Karen Saunders said, “We should look for new types of talent that need to be added. When you think about attracting new talent, how do your leaders do that? Is there continuity? How are they mentored and trained? Is there cross-training?”
David Rosenblum believes the issue of talent is also impacted by work-from-home policies. “You need to look at any impact of remote work on your operations model and see what your controls are,” he said. “Is remote work changing that? Professional development and mentorship can be hindered by a remote worker policy.”
Cooke followed up with another question for the panel: “There’s a lot more pressure on audit committees to understand how auditors are using technology. How realistic is it for the audit committee to assess this?” Weisner said the question applies beyond the internal audit. “I think audit committees should continue to question how technology is being used and if it’s supplanting or enhancing human judgment,” she said, adding, “How transparent is that process?”

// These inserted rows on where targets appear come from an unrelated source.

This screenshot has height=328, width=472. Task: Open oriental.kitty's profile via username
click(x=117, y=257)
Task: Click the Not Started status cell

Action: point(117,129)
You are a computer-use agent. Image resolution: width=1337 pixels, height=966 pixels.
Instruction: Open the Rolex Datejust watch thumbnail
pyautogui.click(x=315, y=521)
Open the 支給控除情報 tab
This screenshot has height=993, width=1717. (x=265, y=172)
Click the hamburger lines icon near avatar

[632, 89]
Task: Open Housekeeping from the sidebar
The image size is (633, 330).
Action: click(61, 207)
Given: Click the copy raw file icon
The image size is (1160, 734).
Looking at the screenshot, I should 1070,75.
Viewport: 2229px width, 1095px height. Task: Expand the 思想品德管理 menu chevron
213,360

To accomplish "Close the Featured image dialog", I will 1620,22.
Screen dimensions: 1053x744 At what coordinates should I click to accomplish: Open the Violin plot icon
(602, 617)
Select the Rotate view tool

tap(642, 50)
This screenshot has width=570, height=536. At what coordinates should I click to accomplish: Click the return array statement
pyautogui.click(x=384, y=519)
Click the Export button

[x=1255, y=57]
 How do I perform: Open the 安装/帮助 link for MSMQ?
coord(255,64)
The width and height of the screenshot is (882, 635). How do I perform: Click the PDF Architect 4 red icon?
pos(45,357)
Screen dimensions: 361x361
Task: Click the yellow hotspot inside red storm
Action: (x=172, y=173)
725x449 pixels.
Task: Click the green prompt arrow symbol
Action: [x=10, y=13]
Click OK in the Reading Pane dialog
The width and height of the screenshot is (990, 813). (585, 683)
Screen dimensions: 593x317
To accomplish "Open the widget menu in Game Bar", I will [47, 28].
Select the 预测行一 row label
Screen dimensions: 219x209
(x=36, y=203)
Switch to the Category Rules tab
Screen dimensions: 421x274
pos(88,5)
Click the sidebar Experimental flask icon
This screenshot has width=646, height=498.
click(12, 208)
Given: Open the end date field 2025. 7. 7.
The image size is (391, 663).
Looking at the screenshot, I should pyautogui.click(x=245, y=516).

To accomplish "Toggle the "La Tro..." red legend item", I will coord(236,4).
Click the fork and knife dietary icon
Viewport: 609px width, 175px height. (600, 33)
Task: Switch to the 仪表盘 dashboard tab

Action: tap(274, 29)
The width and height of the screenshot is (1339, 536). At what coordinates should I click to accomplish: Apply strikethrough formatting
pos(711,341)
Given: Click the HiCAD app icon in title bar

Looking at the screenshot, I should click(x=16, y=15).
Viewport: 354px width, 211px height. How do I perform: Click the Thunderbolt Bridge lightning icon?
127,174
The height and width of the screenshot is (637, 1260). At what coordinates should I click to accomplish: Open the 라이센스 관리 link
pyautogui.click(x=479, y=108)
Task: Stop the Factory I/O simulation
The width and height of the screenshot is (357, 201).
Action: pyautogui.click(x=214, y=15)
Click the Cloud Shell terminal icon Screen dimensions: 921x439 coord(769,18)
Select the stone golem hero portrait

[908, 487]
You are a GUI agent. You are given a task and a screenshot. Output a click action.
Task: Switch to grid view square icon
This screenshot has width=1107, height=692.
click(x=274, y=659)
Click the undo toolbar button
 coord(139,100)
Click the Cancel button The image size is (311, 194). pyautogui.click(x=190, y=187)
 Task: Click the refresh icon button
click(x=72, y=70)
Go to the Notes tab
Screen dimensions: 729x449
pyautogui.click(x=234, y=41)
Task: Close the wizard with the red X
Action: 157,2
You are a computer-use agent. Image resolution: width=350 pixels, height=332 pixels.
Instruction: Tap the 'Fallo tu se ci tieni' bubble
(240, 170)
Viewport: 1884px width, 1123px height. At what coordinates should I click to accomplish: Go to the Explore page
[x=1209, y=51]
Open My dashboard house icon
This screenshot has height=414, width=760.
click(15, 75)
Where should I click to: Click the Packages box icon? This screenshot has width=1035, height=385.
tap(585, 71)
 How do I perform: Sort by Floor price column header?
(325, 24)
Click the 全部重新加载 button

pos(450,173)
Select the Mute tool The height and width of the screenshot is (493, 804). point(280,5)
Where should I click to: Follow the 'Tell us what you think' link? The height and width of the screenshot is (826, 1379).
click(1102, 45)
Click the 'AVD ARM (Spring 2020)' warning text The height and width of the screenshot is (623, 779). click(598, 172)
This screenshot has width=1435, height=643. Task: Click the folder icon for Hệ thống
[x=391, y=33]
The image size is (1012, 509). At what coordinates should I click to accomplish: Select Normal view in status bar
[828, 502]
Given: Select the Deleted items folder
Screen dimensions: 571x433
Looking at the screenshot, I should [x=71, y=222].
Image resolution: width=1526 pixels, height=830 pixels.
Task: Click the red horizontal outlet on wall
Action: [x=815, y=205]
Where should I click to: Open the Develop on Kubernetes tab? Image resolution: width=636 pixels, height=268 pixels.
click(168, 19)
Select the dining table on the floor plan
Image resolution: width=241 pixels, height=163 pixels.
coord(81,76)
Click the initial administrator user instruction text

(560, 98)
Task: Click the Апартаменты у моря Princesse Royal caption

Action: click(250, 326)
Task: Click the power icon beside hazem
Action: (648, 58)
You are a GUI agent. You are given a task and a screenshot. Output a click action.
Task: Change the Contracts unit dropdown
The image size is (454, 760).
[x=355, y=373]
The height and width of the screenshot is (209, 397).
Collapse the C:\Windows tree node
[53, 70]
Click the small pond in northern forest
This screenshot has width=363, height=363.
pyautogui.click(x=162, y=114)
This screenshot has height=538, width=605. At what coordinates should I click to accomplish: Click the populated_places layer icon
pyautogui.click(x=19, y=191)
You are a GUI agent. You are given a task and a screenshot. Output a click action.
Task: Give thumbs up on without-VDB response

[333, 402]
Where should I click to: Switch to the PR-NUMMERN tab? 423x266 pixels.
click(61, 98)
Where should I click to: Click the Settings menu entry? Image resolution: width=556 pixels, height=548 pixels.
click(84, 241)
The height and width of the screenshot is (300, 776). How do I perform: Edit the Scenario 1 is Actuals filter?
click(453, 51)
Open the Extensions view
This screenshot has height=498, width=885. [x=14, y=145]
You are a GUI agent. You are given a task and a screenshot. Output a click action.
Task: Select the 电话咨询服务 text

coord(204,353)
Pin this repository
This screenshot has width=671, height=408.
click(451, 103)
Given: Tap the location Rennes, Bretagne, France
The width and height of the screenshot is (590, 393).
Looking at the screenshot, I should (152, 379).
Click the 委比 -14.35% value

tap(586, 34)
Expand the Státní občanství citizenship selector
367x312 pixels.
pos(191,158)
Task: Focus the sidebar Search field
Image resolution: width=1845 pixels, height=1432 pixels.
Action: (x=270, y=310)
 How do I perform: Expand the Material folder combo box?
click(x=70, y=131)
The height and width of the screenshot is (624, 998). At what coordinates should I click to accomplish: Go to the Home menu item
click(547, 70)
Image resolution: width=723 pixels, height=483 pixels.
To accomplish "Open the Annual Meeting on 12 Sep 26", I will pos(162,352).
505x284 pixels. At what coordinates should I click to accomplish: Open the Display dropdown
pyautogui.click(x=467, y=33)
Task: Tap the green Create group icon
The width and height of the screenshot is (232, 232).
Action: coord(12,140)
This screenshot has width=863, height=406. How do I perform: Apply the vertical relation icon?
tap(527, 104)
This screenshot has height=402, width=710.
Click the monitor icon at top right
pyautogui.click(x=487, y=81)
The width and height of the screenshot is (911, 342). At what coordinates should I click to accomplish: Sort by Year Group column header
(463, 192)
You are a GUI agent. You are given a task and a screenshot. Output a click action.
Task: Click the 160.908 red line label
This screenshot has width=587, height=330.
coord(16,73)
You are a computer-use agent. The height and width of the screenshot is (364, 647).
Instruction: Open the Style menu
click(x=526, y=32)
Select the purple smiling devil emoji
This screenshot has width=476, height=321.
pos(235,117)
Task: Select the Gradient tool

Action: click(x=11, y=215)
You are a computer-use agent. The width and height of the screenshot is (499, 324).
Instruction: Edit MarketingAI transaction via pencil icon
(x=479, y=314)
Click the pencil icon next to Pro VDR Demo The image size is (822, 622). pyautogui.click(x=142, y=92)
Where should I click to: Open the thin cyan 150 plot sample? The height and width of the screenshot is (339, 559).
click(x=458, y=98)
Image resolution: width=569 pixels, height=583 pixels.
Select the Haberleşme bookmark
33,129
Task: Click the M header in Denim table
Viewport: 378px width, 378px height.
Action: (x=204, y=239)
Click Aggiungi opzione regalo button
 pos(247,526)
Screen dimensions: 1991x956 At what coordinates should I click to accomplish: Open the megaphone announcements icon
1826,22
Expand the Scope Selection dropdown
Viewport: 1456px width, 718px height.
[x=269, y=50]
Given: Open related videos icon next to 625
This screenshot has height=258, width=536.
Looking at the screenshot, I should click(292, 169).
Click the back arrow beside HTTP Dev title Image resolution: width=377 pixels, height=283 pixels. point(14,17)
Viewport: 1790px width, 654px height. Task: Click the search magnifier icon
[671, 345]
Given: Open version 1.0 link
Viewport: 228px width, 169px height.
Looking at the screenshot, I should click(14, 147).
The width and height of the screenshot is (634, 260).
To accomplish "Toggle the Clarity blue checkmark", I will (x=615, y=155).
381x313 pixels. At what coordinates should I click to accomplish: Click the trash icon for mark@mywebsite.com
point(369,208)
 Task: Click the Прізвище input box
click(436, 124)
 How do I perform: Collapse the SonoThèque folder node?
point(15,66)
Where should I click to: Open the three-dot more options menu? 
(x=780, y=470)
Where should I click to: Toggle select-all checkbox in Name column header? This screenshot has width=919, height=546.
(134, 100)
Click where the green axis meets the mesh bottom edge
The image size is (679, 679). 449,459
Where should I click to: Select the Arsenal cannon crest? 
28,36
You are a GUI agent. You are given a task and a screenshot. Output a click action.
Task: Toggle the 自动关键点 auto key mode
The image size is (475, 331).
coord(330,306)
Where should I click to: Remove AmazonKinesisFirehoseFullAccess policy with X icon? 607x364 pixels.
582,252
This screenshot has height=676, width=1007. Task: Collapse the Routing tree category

Donald J. Patterson urged the importance of studying human interaction with technology. “One of the big things that has hit the economy has been the large language model ChatGPT and Bard,” he said. “I think knowing how to use those effectively is very important. They’re out there in the wild, and being able to use those tools is as important as using Google is now. The question is when can you use these, and when will they create a liability for you?”
Saunders added, “I think we have to reimagine how we do our work and how we utilize technology more fully. More importantly, you have to make the accounting profession a place where people want to be. So the ability to attract the talent has a salary component, and that will trickle down into audit fees and other costs. We have to look at recruiting at nontypical universities, and we need to ask who can do audit work? Does it have to be a CPA, or could we leverage other resources and the use of technology?”
Audit Committee and AI
Cooke asked Patterson to explain where AI stands today and what our framework for understanding it further should be. “I’ll try to answer that impossible question,” Patterson said. “Over the next year or so we’re going to see some pretty big moves with AI. Just like any statistical model, the generative chat AI models are just reproducing the text found on the internet. The technology is out there. My students are using it. Employees are using it. Knowing what your model is trained on, using test cases, and understanding exactly how AI is being used and what consequential decisions are being made without human oversight is pretty important. People need to be held accountable for the text they turn in, regardless of whether they generated it or not.”
As a lawyer, Weisner had additional concerns about the use of AI. “There are so many issues here,” she said. “When you input your company’s financial information into a third-party system outside of your control, or if you collect competitive information that gets shared, there are so many liabilities to be concerned about.”
Cooke quoted a famous philosopher to end the panel: “Voltaire once said that you can judge someone by the strength of the questions they ask rather than their answers, but we hope you’ve enjoyed both the questions and answers you received here today and found them both invigorating and interesting.”